OBJETIVO DECLARADO A: Copie a listagem desde o início até a linha que contém "click(261, 388)", inclusive, trocando "Screen dimensions" por "Screen size" e mantendo todo o resto igual.

O
grande ditador
Wanderlino
Arruda
Sinto muito, mas, não
quero ser ditador. Não
quero governar, nem conquistar
ninguém. Desejo ajudar
a todos – judeus, brancos
e negros. Ajudar ao mundo todo,
aos que iniciavam o grande processo
de violência, aos que
não tinham nunca enganado
a ninguém, nem mesmo
antes de assumir o poder. Queria
ajudar aos que não respeitavam
nem os direitos nem os deveres
de ninguém, nem à
fome dos famintos, nem à
vergonha dos envengonhados.
Será que todos nós,
os seres humanos, somos assim?
“Queremos viver para a
felicidade. Não queremos
o ódio e o desprezo entre
as pessoas. Neste mundo há
lugar para todos”. Há
sim, há lugar para todos,
mesmo para os que não
comumgam pela nossa cartilha
e que não andam pelo
nosso caminho, e para os que
não batem palmas para
nossas palavras.
“O caminho da vida pode
ser formoso e livre, mas, já
perdemos a direção.
Os apetites envenenaram a alma
dos homens e nos têm levado
à mistura e à
matança. Desenvolvemos
a velocidade, mas, nos perdemos
nela. A máquina, que
deveria criar nossa fortuna,
criou a dependência. A
sabedoria nos fez cínicos.

LISTAGEM EXIBIDA:

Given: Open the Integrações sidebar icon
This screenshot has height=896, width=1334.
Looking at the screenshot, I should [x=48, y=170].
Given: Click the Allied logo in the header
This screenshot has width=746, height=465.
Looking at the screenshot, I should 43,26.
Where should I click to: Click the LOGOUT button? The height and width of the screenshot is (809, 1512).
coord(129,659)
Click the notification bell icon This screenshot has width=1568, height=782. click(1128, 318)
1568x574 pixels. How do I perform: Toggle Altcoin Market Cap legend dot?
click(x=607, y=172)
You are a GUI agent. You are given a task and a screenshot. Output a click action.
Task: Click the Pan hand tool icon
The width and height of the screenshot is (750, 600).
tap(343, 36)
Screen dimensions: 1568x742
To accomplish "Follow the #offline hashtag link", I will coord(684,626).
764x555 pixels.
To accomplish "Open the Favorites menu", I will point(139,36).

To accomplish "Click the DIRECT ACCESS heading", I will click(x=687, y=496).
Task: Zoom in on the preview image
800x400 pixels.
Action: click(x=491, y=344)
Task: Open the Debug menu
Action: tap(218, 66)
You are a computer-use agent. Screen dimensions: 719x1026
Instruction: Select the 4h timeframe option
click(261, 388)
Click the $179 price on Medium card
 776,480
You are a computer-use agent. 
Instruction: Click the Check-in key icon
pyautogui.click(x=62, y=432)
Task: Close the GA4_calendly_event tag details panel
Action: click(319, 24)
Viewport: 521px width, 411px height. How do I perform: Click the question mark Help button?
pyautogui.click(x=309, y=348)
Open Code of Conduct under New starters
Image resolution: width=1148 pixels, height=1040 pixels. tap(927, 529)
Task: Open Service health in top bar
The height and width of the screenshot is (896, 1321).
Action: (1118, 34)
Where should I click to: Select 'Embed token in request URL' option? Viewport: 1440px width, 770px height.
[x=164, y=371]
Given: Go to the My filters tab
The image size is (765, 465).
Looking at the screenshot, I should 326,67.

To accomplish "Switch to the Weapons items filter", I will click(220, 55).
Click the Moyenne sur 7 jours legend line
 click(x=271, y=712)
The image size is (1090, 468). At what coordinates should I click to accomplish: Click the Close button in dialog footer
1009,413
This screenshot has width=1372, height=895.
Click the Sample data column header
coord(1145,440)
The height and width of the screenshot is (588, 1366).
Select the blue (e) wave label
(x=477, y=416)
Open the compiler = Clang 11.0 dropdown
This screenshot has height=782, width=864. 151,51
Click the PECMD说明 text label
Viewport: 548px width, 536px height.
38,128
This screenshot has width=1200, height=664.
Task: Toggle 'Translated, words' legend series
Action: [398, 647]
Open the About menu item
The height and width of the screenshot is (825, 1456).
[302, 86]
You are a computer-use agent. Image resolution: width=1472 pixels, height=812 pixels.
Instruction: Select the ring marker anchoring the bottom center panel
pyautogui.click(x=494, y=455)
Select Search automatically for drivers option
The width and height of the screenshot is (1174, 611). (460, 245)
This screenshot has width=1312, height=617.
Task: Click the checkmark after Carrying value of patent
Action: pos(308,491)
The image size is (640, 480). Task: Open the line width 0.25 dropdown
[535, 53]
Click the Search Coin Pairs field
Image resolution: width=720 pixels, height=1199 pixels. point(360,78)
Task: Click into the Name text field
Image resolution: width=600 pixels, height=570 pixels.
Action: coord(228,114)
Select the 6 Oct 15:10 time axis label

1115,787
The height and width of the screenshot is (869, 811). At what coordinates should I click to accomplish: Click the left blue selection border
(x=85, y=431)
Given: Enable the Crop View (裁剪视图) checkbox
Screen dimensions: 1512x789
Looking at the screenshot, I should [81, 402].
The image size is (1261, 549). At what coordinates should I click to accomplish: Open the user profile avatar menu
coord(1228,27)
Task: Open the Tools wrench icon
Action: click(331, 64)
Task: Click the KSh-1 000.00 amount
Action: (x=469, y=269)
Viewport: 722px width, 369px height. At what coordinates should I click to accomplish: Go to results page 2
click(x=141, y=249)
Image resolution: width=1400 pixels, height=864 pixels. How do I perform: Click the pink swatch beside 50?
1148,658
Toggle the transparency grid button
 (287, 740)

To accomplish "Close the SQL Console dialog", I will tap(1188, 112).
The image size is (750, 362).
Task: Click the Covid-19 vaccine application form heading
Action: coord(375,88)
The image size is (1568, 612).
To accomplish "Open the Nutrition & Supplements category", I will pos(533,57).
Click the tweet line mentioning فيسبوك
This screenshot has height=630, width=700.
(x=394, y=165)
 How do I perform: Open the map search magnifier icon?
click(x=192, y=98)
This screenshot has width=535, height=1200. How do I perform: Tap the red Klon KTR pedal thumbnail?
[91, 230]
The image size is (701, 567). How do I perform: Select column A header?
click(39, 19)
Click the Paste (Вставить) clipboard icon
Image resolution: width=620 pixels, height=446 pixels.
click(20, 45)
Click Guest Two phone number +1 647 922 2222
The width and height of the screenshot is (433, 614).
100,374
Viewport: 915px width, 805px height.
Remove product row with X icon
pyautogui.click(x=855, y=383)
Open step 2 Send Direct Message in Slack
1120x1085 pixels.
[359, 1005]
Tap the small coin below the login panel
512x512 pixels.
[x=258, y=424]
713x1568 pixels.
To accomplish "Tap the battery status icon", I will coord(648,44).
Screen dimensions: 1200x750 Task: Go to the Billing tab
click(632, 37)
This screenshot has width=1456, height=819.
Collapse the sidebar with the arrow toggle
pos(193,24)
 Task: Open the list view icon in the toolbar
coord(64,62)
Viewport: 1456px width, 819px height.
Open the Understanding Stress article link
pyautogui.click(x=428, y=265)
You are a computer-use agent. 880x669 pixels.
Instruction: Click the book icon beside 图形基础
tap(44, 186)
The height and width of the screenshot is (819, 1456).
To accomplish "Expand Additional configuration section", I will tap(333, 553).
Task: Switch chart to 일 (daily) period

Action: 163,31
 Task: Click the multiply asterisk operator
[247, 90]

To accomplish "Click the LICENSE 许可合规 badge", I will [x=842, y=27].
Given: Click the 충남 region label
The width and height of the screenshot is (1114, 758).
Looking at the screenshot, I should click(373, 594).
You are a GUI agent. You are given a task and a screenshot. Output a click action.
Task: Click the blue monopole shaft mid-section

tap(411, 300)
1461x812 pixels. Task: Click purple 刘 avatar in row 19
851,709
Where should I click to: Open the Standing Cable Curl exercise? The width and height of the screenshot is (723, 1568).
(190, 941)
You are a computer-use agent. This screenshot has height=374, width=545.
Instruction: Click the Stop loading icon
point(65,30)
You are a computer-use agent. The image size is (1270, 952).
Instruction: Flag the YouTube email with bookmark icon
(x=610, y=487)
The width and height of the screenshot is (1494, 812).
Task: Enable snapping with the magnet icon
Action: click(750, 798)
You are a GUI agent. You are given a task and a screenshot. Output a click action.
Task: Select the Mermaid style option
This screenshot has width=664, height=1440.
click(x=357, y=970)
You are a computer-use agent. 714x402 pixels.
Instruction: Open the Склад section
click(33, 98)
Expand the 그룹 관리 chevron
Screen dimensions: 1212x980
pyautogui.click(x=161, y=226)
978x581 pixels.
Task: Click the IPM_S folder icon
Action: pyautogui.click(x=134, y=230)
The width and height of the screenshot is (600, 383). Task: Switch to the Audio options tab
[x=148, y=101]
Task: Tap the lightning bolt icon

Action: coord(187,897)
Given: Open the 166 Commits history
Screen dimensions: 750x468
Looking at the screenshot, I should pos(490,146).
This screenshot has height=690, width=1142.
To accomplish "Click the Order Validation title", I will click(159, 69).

OBJETIVO DECLARADO B: Liste os grupos que o trecho sobre O grande ditador menciona logo depois de "Desejo ajudar a todos".

RESPOSTA CORRETA A:
Given: Open the Integrações sidebar icon
This screenshot has height=896, width=1334.
Looking at the screenshot, I should [x=48, y=170].
Given: Click the Allied logo in the header
This screenshot has width=746, height=465.
Looking at the screenshot, I should 43,26.
Where should I click to: Click the LOGOUT button? The height and width of the screenshot is (809, 1512).
coord(129,659)
Click the notification bell icon This screenshot has width=1568, height=782. click(1128, 318)
1568x574 pixels. How do I perform: Toggle Altcoin Market Cap legend dot?
click(x=607, y=172)
You are a GUI agent. You are given a task and a screenshot. Output a click action.
Task: Click the Pan hand tool icon
The width and height of the screenshot is (750, 600).
tap(343, 36)
Screen size: 1568x742
To accomplish "Follow the #offline hashtag link", I will coord(684,626).
764x555 pixels.
To accomplish "Open the Favorites menu", I will point(139,36).

To accomplish "Click the DIRECT ACCESS heading", I will click(x=687, y=496).
Task: Zoom in on the preview image
800x400 pixels.
Action: click(x=491, y=344)
Task: Open the Debug menu
Action: tap(218, 66)
You are a computer-use agent. Screen size: 719x1026
Instruction: Select the 4h timeframe option
click(261, 388)

RESPOSTA CORRETA B: judeus, brancos, negros